[BEGIN]

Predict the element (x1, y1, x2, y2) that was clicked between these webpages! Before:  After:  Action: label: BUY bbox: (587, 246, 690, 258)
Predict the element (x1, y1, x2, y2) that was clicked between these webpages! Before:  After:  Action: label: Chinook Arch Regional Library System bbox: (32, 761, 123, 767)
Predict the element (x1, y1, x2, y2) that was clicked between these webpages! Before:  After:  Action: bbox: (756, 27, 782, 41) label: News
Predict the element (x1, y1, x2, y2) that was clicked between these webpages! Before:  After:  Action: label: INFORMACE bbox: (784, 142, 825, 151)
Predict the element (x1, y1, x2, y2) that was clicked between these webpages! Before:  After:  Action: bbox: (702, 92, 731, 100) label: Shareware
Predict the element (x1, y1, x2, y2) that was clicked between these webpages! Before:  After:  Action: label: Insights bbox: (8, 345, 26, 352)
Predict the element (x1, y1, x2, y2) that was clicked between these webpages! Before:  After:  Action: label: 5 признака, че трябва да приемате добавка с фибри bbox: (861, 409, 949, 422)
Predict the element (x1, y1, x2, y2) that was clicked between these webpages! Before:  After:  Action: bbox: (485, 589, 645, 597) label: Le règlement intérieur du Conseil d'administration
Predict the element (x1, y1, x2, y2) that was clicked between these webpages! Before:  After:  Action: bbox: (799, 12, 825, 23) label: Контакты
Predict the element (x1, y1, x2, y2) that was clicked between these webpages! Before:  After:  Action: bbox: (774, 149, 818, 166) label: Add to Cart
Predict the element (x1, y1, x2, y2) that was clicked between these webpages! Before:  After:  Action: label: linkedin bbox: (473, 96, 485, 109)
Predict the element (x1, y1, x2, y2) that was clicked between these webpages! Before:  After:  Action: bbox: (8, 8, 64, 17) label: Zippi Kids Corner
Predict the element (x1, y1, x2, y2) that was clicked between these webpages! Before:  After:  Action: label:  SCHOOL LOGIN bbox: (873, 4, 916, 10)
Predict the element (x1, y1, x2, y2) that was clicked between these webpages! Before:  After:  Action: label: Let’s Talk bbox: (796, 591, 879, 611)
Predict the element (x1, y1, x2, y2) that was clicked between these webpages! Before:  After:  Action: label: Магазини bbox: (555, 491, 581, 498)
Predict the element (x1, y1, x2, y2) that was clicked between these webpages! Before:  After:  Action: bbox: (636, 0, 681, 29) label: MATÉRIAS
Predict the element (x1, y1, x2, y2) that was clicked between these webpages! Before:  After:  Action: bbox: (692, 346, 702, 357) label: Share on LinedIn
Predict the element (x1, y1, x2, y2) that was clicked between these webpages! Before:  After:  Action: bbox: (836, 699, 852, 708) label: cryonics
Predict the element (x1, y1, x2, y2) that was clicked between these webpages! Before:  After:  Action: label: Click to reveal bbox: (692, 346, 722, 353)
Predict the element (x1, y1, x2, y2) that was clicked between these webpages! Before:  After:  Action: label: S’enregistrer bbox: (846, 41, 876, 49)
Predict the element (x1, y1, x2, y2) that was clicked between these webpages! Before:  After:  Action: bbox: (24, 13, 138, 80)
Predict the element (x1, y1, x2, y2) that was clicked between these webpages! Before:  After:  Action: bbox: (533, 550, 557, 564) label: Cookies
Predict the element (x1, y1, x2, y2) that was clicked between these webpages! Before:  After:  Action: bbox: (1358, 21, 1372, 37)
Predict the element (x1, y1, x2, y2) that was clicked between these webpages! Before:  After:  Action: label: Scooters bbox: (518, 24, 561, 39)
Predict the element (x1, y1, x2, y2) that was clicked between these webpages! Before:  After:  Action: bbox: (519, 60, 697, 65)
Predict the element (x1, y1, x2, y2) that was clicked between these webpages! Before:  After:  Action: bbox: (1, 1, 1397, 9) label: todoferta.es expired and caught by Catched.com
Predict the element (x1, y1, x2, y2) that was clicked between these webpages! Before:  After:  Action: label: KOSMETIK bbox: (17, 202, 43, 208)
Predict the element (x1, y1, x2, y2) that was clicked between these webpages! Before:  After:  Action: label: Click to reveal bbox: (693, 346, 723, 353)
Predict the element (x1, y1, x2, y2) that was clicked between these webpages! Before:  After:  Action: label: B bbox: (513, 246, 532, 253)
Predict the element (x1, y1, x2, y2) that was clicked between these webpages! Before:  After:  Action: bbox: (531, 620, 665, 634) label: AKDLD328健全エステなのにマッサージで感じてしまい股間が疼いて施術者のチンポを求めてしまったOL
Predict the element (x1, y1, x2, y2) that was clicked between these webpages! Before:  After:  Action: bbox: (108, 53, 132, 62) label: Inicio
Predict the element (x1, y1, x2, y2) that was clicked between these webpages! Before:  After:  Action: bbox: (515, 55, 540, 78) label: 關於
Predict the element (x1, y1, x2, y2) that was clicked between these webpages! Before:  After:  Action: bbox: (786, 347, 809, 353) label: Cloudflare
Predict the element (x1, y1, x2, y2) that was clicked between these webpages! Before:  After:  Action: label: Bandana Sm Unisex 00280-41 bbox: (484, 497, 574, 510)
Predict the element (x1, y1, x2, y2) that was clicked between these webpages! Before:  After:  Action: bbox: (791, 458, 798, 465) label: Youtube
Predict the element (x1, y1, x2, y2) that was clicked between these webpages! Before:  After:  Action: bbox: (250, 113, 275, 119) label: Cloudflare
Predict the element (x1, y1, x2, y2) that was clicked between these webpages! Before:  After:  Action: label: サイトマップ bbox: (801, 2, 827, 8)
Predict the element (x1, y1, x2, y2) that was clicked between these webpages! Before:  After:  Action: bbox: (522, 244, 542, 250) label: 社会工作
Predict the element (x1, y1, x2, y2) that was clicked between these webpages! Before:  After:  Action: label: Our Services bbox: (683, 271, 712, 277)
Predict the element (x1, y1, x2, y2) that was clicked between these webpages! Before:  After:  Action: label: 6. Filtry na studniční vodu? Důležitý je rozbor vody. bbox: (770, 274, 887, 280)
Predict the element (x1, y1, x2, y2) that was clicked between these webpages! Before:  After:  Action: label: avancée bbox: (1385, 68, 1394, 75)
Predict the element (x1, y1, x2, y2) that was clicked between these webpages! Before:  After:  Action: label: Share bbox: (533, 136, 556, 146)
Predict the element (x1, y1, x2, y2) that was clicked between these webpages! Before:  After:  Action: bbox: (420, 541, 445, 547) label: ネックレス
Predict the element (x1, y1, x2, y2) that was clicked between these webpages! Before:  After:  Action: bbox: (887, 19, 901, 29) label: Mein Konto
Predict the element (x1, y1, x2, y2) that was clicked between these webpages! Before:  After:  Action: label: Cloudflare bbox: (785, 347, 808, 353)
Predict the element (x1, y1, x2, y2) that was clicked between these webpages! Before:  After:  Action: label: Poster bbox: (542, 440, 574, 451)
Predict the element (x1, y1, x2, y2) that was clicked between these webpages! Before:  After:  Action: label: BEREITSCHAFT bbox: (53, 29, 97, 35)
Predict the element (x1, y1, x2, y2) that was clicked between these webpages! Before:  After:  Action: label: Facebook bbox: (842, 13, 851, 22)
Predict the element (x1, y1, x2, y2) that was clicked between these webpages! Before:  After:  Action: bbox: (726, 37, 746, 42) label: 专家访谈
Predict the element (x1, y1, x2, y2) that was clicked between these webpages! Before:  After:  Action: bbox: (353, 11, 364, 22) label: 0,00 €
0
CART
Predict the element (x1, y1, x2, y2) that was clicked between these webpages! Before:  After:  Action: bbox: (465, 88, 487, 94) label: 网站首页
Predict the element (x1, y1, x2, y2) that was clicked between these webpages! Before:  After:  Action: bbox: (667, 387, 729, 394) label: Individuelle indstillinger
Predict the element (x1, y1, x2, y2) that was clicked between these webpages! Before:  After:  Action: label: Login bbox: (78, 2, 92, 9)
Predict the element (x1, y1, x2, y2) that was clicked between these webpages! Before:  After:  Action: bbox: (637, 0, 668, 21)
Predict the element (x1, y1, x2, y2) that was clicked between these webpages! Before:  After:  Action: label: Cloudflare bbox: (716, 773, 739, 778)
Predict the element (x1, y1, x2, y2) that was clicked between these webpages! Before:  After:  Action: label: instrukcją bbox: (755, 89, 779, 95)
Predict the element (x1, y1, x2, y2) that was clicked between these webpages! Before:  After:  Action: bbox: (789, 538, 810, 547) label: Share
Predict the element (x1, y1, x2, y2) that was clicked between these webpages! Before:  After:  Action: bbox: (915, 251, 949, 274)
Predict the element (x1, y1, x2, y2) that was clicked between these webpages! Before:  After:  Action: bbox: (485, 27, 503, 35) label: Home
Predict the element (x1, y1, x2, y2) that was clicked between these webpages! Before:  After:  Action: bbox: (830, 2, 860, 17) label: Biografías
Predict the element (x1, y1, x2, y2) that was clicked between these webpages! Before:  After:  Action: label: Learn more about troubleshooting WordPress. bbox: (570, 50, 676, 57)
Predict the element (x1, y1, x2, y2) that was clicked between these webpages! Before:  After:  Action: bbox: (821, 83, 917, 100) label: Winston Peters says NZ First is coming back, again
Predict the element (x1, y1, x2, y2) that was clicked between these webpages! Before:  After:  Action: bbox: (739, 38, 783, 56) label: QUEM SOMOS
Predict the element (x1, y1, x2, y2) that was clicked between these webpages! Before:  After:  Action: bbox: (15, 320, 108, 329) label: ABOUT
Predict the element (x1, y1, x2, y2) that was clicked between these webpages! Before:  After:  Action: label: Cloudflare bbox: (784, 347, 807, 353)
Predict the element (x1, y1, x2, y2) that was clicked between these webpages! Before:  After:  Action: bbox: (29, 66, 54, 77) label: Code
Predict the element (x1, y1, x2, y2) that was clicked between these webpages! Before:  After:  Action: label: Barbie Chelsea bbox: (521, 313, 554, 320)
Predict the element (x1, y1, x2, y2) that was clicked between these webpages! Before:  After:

[END]

→ **Exercise aim**:
Reproduce, without changes, every row above from the one containing "label: Individuelle indstillinger" down to the one containing "773, 739, 778)", including both of those rows.

→ **Final answer**:
Predict the element (x1, y1, x2, y2) that was clicked between these webpages! Before:  After:  Action: bbox: (667, 387, 729, 394) label: Individuelle indstillinger
Predict the element (x1, y1, x2, y2) that was clicked between these webpages! Before:  After:  Action: label: Login bbox: (78, 2, 92, 9)
Predict the element (x1, y1, x2, y2) that was clicked between these webpages! Before:  After:  Action: bbox: (637, 0, 668, 21)
Predict the element (x1, y1, x2, y2) that was clicked between these webpages! Before:  After:  Action: label: Cloudflare bbox: (716, 773, 739, 778)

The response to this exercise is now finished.